§ **DOCUMENT EXTRACT**:
· · · · ·

What is the running mean of BatchNorm if gradients are accumulated?

due to limited gpu memory , i want to accumulate gradients in some iterations and back propagate to work as large batch. for example,now the batch size is 2, and i backward after five iterations, which is the same with a batch of 10. However, what is running mean of BN layer in this process? Will pytorch average the 10 data or only take the average of the last mini-batch (2 in this case ) as the running mean?


Hi, @Zhang_Chi

Batch Normalization updates its running mean and variance every call of forward method.
Also, by default, BatchNorm updates its running mean by running_mean = alpha * mean + (1 - alpha) * running_mean (the details are here).

As to accumulating gradients, this thread “How to implement accumulated gradient?” might help you.

As a side note, I don’t think the accumulated gradients and the gradient will be the same in the example.


thank you very much for your reply. @crcrpar
1.so you mean running mean is updated during forward process not backward process ?
2.why do you think they are different? do you mean that the accumulated gradients should be divided by 10? any other difference ?

· · · · ·

§ **ENTRIES SUPPLIED**:
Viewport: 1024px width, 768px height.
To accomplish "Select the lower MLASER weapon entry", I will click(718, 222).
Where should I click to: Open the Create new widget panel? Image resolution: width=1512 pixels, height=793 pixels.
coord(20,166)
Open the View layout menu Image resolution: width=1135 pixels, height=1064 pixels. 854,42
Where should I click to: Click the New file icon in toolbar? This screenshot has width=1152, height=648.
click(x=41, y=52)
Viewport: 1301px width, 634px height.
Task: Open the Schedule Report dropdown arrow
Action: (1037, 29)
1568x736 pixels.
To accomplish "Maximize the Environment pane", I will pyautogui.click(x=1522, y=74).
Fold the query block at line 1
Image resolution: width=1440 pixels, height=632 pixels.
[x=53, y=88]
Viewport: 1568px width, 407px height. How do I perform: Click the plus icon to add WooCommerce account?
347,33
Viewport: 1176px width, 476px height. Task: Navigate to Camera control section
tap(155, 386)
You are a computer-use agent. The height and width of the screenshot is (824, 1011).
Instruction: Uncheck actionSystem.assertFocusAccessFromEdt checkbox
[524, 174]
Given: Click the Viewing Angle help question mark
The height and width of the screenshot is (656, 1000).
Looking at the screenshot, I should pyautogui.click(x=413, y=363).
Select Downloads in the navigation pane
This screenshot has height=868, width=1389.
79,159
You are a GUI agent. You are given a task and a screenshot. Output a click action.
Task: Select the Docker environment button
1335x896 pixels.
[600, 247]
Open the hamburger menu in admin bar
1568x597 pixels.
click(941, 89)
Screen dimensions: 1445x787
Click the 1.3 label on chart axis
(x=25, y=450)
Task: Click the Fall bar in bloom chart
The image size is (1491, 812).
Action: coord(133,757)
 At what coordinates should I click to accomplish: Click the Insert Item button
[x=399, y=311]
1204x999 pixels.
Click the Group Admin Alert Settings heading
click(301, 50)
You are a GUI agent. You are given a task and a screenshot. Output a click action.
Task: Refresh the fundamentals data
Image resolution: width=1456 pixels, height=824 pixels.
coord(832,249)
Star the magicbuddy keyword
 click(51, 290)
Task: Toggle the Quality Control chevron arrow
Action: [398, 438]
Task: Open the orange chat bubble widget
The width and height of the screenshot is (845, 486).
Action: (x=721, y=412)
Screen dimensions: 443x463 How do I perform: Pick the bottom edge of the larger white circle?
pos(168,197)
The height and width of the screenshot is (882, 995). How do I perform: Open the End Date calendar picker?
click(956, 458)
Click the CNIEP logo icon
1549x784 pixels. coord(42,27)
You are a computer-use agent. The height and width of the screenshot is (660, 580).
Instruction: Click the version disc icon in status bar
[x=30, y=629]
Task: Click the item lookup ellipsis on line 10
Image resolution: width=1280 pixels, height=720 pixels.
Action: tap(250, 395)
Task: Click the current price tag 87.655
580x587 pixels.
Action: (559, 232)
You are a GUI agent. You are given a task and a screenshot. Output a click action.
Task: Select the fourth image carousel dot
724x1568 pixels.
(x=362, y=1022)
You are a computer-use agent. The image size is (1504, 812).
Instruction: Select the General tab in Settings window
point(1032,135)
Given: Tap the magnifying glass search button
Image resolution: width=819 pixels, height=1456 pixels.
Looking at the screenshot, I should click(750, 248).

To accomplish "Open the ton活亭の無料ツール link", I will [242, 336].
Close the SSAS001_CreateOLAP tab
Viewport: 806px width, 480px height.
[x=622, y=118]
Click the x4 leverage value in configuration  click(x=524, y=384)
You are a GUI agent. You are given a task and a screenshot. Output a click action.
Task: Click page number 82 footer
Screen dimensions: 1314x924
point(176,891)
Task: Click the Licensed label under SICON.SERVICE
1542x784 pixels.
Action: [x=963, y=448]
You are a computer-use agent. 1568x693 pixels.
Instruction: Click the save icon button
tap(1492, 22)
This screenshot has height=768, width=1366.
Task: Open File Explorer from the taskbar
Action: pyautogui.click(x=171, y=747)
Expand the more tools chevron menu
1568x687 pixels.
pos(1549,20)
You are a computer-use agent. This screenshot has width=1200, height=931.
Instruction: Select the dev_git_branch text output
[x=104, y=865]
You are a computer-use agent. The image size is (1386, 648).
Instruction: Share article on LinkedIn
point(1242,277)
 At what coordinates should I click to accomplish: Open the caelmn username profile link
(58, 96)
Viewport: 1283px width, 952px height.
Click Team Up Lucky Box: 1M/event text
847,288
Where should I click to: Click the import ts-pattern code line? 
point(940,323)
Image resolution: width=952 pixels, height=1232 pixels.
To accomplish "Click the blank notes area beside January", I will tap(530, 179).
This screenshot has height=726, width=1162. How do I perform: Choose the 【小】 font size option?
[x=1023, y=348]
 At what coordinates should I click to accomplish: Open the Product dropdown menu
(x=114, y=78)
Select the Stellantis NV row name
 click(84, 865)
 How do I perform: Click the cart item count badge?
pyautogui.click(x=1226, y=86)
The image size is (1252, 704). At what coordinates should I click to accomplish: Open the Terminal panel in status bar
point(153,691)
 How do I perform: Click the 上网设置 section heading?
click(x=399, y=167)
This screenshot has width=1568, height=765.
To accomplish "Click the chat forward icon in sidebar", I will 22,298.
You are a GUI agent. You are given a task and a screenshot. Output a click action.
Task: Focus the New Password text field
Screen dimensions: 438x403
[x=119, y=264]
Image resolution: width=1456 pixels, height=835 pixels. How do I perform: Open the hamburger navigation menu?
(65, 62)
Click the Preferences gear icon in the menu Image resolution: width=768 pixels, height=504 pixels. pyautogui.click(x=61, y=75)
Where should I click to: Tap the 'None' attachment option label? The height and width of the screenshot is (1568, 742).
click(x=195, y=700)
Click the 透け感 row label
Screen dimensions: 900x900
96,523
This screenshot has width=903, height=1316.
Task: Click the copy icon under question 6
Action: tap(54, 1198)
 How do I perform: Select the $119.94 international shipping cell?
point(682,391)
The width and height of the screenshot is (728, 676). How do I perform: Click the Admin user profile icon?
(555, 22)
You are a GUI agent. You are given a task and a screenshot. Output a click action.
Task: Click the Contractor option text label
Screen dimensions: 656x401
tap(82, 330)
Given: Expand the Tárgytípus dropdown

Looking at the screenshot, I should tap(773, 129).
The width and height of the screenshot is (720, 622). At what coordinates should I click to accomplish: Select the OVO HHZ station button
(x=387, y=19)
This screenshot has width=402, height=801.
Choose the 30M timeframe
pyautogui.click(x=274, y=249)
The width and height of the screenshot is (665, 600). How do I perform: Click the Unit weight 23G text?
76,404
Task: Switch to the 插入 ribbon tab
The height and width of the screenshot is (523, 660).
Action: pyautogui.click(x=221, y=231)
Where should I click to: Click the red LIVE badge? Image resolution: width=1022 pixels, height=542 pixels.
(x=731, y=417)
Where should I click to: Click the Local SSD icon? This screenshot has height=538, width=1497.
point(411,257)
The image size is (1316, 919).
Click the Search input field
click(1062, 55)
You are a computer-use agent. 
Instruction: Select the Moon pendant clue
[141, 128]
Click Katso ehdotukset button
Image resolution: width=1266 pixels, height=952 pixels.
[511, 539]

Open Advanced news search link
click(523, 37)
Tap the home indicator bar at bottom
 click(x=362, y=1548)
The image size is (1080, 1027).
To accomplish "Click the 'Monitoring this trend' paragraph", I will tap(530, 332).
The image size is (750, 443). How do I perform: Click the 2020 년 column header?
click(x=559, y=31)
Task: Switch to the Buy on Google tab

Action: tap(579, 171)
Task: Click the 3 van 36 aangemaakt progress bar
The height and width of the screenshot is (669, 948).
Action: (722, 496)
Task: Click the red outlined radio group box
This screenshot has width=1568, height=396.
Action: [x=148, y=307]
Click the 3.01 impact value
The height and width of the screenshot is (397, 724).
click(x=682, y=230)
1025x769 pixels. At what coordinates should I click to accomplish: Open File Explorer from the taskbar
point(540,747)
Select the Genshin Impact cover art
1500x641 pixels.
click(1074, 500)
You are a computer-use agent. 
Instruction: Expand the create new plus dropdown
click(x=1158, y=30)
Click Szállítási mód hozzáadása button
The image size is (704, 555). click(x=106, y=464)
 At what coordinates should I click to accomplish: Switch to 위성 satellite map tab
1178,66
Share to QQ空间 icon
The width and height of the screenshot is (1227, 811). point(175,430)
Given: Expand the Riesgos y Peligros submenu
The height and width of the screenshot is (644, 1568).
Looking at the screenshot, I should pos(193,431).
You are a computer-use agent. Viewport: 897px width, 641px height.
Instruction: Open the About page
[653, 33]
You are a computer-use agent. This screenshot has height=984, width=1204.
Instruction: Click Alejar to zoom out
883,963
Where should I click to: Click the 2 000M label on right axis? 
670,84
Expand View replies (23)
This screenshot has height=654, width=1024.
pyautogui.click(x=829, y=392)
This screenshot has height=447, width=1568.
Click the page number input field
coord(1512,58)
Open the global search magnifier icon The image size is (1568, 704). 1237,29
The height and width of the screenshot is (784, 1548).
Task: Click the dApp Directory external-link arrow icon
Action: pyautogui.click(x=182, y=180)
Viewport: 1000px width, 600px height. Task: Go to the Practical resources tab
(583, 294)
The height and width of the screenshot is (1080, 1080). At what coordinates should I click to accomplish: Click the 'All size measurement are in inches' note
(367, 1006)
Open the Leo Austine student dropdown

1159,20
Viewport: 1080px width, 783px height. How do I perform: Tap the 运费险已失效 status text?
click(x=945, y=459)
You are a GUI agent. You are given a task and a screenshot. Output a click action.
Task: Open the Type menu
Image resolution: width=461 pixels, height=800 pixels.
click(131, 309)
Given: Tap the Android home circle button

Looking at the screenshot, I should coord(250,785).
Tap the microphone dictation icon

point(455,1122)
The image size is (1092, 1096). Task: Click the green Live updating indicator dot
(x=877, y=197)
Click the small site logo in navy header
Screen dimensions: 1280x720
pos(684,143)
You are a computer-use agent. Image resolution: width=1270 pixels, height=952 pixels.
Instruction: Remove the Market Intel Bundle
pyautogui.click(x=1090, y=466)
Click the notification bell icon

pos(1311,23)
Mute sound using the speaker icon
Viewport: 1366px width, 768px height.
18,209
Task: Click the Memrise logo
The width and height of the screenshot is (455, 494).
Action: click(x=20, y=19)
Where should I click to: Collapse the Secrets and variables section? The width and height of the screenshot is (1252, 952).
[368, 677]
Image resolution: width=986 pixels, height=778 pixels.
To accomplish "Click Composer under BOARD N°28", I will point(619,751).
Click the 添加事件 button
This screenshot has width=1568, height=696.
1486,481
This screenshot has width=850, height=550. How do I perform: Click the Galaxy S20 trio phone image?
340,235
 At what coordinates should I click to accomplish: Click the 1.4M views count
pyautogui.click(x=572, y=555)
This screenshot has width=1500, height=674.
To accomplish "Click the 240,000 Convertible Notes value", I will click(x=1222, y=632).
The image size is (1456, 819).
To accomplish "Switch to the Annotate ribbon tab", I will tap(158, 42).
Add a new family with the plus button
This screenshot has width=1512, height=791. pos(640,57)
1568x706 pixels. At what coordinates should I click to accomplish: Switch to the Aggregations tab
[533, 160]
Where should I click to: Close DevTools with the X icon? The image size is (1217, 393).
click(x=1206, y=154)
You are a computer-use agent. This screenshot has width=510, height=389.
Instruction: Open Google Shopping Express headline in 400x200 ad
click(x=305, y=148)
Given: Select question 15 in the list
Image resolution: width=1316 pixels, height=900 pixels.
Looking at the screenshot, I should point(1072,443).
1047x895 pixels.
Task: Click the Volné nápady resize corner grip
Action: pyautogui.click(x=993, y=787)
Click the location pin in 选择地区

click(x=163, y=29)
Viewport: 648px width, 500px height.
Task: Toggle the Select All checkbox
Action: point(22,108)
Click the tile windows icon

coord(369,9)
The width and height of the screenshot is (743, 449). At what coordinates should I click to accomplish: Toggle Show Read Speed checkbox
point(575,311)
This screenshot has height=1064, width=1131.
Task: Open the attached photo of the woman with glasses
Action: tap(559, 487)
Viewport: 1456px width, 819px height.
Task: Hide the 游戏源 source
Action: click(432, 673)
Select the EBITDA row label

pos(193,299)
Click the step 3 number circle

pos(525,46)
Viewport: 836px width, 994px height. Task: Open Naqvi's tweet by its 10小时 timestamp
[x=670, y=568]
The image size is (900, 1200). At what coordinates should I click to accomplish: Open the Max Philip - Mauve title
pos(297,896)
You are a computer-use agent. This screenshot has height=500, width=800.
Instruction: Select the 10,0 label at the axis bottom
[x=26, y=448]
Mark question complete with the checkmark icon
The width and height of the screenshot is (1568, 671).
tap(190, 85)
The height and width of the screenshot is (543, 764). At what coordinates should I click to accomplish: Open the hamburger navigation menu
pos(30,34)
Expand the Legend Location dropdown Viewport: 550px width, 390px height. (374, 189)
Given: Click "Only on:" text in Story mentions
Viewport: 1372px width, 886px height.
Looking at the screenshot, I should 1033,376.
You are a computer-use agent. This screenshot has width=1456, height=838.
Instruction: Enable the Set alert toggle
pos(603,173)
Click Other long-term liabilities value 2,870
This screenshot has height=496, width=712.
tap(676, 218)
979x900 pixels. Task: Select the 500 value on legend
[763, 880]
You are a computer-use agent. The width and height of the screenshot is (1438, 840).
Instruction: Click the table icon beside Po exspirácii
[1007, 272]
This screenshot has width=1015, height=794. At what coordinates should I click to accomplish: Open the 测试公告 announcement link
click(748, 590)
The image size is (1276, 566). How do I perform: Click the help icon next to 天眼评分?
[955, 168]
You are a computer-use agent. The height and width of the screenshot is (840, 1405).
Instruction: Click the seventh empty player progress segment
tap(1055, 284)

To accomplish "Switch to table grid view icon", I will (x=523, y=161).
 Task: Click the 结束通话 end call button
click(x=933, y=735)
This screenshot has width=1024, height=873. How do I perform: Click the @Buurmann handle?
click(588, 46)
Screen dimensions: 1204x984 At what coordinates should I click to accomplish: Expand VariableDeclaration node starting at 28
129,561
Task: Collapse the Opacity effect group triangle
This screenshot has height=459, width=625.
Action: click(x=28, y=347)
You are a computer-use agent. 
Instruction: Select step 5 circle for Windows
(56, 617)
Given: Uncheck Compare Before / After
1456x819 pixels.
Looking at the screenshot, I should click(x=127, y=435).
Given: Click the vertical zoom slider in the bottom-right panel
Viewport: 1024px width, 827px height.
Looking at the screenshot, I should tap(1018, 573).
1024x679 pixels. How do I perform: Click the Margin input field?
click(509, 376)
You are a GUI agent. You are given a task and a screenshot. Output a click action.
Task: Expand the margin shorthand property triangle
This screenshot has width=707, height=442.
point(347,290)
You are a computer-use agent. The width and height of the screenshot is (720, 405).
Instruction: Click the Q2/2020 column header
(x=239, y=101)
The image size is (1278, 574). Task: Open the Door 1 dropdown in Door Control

· · · · ·

§ **TO BE DONE**:
a) In the forum thread on BatchNorm and accumulated gradients, when does Batch Normalization update its running mean and variance?
b) Write the next part of the forum thread on BatchNorm and accumulated gradients, picking up after its final post.

§ **PER-TASK ANSWERS**:
a) Every call of the forward method.

b)
  1. Yes.
  2. Accumulated gradients will be the same if you divide them by the number of iterations. I referred below.
1 Like

yeah. it there a quick way to do that? what i can think it to loop all the parameters’ gradients and divide each of them by the number of iterations. Or is it the same if I divide the loss to be backpropogated by the number of iterations?

yes it’ll be the same.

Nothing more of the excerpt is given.